Bakar Computational Health Sciences Institute, University of California, San Francisco, San Francisco, CA, USA.
Graduate Program in Bioengineering, University of California, San Francisco and University of California, Berkeley, San Francisco and Berkeley, CA, USA.
Nat Aging. 2024 Mar;4(3):379-395. doi: 10.1038/s43587-024-00573-8. Epub 2024 Feb 21.
Identification of Alzheimer's disease (AD) onset risk can facilitate interventions before irreversible disease progression.

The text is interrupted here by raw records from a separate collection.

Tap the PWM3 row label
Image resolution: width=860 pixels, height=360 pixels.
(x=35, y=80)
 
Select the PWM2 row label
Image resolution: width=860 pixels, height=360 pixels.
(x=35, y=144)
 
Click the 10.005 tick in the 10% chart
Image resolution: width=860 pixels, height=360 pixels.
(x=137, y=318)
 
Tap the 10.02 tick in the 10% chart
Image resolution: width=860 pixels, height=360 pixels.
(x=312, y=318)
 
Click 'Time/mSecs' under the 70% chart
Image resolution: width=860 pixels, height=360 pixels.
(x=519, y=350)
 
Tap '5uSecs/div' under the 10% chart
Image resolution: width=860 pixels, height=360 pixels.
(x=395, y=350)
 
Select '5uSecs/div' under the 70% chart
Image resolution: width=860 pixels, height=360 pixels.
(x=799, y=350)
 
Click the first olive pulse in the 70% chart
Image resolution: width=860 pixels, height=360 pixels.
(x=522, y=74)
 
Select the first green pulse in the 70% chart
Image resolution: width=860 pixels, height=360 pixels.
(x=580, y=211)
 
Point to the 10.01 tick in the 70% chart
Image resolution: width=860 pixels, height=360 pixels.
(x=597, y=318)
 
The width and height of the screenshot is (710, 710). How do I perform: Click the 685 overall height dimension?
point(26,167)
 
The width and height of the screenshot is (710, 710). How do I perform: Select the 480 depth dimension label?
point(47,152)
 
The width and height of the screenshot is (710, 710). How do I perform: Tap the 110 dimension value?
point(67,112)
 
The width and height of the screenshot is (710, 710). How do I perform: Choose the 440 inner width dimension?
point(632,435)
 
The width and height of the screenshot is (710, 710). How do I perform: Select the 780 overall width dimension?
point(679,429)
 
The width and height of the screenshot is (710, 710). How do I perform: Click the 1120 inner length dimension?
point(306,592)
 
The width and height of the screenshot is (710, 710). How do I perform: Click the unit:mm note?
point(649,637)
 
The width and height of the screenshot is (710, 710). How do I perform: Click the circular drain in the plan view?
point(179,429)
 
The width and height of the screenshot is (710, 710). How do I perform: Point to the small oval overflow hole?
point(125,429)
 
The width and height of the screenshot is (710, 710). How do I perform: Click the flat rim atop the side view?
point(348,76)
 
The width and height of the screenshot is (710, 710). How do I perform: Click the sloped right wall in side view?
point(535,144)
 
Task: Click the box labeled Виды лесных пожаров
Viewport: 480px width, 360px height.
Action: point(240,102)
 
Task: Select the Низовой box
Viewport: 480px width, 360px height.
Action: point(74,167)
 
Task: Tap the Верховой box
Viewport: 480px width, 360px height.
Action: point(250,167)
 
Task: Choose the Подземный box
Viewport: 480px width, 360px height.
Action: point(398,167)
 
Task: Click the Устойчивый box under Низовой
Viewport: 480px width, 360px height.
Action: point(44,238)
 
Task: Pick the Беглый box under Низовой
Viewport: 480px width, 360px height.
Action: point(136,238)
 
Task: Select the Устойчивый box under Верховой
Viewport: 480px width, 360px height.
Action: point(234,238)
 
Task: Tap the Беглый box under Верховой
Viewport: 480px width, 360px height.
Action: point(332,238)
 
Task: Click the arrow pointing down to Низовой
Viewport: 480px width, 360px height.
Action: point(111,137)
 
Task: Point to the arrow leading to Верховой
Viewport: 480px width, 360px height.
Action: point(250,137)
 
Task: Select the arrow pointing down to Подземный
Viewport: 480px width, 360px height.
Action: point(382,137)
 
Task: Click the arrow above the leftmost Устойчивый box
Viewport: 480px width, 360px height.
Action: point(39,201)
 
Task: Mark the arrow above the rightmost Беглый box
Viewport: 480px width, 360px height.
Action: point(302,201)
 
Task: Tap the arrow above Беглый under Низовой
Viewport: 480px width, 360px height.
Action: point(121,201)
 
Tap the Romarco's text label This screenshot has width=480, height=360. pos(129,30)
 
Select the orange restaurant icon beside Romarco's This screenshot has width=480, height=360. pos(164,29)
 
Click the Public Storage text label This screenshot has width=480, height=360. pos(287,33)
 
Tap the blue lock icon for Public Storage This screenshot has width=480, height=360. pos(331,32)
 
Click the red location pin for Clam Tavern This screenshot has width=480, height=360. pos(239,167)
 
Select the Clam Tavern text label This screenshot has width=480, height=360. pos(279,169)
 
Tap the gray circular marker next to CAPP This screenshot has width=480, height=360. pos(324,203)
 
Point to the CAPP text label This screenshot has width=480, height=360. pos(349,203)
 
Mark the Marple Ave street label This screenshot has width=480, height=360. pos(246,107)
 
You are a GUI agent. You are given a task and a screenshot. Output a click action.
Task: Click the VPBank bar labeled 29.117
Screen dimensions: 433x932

We demonstrate that electronic health records from the University of California, San Francisco, followed by knowledge networks (for example, SPOKE) allow for (1) prediction of AD onset and (2) prioritization of biological hypotheses, and (3) contextualization of sex dimorphism. We trained random forest models and predicted AD onset on a cohort of 749 individuals with AD and 250,545 controls with a mean area under the receiver operating characteristic of 0.72 (7 years prior) to 0.81 (1 day prior). We further harnessed matched cohort models to identify conditions with predictive power before AD onset. Knowledge networks highlight shared genes between multiple top predictors and AD (for example, APOE, ACTB, IL6 and INS). Genetic colocalization analysis supports AD association with hyperlipidemia at the APOE locus, as well as a stronger female AD association with osteoporosis at a locus near MS4A6A. We therefore show how clinical data can be utilized for early AD prediction and identification of personalized biological hypotheses.
阿尔茨海默病(AD)发病风险的识别可以在疾病不可逆转进展之前促进干预措施的实施。我们证明,加利福尼亚大学旧金山分校的电子健康记录,以及随后的知识网络(例如 SPOKE),可以实现以下功能:(1)AD 发病的预测,(2)生物学假说的优先级排序,以及(3)性别二态性的情境化分析。我们训练了随机森林模型,并在一个包含 749 名 AD 患者和 250545 名对照者的队列中进行了 AD 发病的预测,其接收者操作特征曲线下的平均面积为 0.72(7 年前)到 0.81(发病前 1 天)。我们进一步利用匹配队列模型来识别 AD 发病前具有预测能力的疾病。知识网络突出了多个顶级预测因子与 AD 之间的共享基因(例如 APOE、ACTB、IL6 和 INS)。遗传共定位分析支持 APOE 基因座与高血脂症的 AD 相关性,以及在 MS4A6A 附近的基因座上,女性 AD 与骨质疏松症的相关性更强。因此,我们展示了如何利用临床数据进行早期 AD 预测和确定个性化的生物学假说。